__Data extract__.
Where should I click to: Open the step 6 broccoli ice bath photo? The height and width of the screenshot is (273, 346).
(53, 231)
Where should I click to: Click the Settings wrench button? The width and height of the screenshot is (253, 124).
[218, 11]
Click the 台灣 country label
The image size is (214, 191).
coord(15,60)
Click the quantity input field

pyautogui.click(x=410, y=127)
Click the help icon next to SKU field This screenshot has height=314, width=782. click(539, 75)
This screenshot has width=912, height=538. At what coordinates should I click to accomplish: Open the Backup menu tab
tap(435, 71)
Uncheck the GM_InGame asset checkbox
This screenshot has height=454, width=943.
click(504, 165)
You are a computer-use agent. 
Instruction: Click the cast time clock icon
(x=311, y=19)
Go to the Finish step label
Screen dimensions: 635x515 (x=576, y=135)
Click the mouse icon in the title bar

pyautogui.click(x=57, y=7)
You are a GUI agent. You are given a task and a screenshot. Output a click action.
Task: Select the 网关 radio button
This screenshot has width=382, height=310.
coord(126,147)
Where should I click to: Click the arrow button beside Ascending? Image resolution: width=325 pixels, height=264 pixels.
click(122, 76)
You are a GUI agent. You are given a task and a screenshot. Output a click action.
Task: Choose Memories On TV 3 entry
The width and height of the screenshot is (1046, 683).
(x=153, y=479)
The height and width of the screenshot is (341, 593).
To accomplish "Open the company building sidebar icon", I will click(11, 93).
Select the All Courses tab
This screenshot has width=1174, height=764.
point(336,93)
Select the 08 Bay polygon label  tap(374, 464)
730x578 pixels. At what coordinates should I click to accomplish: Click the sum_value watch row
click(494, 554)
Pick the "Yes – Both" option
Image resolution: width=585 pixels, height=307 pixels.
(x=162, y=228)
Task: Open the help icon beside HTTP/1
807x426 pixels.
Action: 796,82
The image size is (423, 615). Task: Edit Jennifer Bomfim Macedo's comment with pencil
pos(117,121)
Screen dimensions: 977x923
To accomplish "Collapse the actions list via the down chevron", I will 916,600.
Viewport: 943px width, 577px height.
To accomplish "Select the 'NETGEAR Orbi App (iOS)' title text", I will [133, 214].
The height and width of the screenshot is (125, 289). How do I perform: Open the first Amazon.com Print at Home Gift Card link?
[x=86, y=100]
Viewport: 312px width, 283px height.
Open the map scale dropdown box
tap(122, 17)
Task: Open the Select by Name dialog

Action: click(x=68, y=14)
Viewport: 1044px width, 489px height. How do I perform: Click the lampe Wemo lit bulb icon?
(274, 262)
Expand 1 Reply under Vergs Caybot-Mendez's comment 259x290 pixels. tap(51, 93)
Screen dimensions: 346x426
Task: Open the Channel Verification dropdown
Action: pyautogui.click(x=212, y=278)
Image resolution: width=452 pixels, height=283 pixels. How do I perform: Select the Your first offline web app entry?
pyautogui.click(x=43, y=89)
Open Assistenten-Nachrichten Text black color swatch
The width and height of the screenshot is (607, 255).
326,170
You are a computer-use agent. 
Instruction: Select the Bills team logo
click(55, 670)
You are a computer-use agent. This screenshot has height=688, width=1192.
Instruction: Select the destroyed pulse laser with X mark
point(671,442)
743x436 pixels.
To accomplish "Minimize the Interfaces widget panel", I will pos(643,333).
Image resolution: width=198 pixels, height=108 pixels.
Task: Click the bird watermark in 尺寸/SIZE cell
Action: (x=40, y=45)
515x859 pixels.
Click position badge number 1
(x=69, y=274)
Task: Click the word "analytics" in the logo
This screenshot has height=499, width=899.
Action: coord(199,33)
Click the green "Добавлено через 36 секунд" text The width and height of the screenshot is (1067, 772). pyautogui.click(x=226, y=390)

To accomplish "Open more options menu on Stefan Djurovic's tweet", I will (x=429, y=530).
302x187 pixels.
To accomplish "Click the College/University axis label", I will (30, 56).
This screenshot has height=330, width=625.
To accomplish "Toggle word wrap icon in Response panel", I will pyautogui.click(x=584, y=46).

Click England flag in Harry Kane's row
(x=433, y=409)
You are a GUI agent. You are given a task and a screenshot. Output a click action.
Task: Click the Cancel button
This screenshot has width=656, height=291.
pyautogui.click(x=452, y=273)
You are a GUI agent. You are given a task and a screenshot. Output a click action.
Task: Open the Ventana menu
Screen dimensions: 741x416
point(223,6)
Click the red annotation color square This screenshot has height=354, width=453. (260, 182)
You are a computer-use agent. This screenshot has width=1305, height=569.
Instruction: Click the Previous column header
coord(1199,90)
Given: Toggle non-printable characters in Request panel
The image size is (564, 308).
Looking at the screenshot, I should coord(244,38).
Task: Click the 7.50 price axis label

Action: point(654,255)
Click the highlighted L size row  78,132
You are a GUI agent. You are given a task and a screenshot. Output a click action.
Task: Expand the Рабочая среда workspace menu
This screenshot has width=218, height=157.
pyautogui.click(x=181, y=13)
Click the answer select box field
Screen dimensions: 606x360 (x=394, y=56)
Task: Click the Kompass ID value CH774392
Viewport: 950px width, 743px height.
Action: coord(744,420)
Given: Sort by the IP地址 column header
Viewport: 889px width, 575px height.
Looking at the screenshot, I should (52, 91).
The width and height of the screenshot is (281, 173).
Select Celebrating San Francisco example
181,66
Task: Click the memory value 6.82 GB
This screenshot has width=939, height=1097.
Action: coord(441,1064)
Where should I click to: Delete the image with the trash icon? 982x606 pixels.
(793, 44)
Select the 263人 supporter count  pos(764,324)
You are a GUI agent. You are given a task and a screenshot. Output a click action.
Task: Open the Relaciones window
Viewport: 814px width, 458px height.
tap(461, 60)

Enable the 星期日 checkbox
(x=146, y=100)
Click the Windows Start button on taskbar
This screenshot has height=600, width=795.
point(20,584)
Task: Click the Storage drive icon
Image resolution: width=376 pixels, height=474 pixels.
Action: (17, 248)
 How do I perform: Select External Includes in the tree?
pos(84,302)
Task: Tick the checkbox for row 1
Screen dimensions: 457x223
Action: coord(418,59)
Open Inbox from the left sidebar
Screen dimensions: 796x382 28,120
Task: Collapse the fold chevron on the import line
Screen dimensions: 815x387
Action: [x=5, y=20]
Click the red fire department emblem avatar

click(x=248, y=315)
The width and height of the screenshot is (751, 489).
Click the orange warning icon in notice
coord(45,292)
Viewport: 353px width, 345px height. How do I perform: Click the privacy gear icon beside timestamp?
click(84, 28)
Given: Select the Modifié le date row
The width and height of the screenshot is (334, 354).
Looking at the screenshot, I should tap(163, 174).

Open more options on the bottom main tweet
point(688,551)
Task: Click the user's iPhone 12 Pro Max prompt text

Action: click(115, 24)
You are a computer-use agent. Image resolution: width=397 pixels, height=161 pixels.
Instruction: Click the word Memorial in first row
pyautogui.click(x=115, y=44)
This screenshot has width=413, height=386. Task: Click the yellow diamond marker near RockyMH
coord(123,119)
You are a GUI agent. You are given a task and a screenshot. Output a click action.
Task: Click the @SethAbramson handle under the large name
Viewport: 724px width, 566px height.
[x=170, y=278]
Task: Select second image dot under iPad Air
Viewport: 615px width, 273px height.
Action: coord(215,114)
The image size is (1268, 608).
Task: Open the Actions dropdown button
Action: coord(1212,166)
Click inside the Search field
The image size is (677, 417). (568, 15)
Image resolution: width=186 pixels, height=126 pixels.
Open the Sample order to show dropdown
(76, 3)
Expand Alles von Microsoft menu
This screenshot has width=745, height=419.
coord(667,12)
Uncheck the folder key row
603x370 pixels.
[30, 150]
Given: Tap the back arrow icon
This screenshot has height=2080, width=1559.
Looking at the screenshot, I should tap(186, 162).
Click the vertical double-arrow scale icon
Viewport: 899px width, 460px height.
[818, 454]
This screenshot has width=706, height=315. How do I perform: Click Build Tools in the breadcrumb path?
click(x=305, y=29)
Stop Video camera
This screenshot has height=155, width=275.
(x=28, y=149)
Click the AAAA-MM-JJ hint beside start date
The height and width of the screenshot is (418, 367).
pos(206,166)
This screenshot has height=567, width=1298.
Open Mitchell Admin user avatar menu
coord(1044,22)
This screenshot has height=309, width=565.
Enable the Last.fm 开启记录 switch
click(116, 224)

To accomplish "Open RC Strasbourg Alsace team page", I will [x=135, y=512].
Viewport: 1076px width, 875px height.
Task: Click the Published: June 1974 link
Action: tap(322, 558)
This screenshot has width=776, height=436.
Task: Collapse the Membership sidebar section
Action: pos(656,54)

__Your instructions__.
Above are some lines. Repeat exactly, and only, those from the line that has "You are a computer-use agent. Image" through the line that has "Task: Select second image dot under iPad Air".

__Solution to the problem__.
You are a computer-use agent. Image resolution: width=397 pixels, height=161 pixels.
Instruction: Click the word Memorial in first row
pyautogui.click(x=115, y=44)
This screenshot has width=413, height=386. Task: Click the yellow diamond marker near RockyMH
coord(123,119)
You are a GUI agent. You are given a task and a screenshot. Output a click action.
Task: Click the @SethAbramson handle under the large name
Viewport: 724px width, 566px height.
[x=170, y=278]
Task: Select second image dot under iPad Air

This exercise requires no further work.